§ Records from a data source

——

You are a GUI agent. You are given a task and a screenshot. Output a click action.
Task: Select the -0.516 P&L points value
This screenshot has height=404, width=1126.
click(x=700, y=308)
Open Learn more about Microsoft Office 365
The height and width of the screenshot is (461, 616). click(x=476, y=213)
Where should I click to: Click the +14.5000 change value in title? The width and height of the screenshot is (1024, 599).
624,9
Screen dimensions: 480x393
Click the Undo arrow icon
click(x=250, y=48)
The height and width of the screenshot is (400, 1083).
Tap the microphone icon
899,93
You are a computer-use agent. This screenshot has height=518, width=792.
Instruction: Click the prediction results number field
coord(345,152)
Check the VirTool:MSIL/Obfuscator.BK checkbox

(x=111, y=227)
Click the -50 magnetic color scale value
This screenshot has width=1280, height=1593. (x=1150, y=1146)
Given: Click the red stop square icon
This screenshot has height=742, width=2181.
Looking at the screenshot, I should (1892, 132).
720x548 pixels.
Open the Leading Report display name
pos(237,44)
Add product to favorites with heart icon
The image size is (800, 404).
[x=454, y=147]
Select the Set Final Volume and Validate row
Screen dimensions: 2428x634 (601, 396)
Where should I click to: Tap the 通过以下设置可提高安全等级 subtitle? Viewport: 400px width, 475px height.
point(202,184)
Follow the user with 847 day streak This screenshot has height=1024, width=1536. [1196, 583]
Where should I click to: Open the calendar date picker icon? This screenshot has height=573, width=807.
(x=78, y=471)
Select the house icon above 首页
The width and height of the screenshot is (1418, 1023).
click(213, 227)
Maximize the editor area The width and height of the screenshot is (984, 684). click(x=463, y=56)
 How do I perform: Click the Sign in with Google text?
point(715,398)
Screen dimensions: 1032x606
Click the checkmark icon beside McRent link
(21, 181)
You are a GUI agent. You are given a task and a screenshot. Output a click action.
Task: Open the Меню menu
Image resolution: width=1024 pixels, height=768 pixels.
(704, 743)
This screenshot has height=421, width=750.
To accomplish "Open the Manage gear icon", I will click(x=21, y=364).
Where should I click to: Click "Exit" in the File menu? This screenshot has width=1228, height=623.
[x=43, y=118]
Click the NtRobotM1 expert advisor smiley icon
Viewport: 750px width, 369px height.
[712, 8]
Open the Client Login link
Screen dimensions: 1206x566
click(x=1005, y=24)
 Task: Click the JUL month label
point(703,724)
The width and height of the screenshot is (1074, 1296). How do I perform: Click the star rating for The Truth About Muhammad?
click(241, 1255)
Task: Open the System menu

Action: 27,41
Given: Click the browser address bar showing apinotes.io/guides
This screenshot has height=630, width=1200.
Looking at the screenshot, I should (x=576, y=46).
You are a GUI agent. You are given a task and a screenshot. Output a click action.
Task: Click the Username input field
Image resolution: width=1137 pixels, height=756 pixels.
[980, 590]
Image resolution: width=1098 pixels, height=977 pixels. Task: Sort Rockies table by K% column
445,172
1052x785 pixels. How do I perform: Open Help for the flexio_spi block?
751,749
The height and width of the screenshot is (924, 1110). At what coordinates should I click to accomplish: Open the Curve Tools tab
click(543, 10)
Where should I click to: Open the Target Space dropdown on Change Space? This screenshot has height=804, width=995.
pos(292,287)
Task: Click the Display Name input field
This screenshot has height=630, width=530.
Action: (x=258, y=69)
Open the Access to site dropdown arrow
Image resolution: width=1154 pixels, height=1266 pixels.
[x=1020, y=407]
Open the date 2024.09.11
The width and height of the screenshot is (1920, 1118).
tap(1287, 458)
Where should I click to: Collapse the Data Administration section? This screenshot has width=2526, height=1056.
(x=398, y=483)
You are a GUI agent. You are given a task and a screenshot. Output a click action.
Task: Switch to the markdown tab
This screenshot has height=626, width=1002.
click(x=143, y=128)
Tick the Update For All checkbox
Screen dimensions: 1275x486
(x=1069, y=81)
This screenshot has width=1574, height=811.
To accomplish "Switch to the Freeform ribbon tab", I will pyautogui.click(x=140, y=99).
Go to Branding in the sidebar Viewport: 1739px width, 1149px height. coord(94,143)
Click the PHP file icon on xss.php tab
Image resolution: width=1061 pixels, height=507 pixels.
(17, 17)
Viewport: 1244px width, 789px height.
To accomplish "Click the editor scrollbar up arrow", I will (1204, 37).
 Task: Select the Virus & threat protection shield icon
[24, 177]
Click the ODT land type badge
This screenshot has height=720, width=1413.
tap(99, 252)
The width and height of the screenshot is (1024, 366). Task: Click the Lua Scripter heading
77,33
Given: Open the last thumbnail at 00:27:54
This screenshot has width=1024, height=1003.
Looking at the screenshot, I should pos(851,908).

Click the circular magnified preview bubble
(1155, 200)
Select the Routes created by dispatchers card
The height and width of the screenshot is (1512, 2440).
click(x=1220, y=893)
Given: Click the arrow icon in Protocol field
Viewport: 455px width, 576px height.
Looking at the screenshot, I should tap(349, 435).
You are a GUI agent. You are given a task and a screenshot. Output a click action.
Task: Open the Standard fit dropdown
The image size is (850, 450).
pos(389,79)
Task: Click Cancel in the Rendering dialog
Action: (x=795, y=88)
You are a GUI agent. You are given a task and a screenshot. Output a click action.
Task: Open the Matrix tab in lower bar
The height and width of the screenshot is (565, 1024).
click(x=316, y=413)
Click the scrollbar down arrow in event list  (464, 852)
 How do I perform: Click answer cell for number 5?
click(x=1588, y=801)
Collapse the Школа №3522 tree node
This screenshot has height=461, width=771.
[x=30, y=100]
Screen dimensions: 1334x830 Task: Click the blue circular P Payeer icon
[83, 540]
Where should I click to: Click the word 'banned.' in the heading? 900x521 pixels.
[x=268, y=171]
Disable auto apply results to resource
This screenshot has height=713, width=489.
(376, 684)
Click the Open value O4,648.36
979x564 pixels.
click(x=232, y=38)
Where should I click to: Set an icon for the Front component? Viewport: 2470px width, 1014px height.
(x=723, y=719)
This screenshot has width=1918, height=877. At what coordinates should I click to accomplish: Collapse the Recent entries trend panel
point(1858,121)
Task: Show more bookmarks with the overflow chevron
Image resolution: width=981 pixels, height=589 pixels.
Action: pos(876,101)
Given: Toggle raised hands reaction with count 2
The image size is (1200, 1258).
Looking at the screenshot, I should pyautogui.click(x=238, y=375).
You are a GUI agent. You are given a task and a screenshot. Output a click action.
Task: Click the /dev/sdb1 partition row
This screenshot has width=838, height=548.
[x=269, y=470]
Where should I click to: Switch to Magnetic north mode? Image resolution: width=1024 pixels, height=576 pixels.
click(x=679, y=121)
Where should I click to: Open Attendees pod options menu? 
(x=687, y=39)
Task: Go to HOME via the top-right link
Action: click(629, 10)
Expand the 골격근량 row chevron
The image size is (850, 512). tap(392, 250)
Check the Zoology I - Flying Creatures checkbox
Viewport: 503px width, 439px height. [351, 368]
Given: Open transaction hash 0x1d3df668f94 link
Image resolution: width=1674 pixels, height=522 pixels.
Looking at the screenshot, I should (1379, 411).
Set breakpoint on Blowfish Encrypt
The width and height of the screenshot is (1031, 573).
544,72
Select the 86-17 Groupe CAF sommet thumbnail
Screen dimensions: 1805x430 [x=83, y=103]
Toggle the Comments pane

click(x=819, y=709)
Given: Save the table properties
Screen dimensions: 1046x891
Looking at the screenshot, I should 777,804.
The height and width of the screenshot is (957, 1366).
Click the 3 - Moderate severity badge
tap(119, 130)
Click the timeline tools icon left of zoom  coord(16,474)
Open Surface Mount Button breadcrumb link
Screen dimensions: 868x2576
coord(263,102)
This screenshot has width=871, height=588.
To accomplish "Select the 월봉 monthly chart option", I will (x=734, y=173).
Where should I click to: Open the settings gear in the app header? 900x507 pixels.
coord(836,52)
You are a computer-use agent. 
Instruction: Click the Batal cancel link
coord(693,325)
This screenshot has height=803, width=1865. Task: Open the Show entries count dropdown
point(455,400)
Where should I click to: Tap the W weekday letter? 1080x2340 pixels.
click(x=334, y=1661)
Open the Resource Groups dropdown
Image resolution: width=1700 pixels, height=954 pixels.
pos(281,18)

——

§ TO DO
Within the data above, the span starting at the line containing "Click the scrollbar" and ending at the line containing "Task: Show more" is to be retyped exactly, with no other lines.

§ RESULT OF THE TASK
Click the scrollbar down arrow in event list  (464, 852)
 How do I perform: Click answer cell for number 5?
click(x=1588, y=801)
Collapse the Школа №3522 tree node
This screenshot has height=461, width=771.
[x=30, y=100]
Screen dimensions: 1334x830 Task: Click the blue circular P Payeer icon
[83, 540]
Where should I click to: Click the word 'banned.' in the heading? 900x521 pixels.
[x=268, y=171]
Disable auto apply results to resource
This screenshot has height=713, width=489.
(376, 684)
Click the Open value O4,648.36
979x564 pixels.
click(x=232, y=38)
Where should I click to: Set an icon for the Front component? Viewport: 2470px width, 1014px height.
(x=723, y=719)
This screenshot has width=1918, height=877. At what coordinates should I click to accomplish: Collapse the Recent entries trend panel
point(1858,121)
Task: Show more bookmarks with the overflow chevron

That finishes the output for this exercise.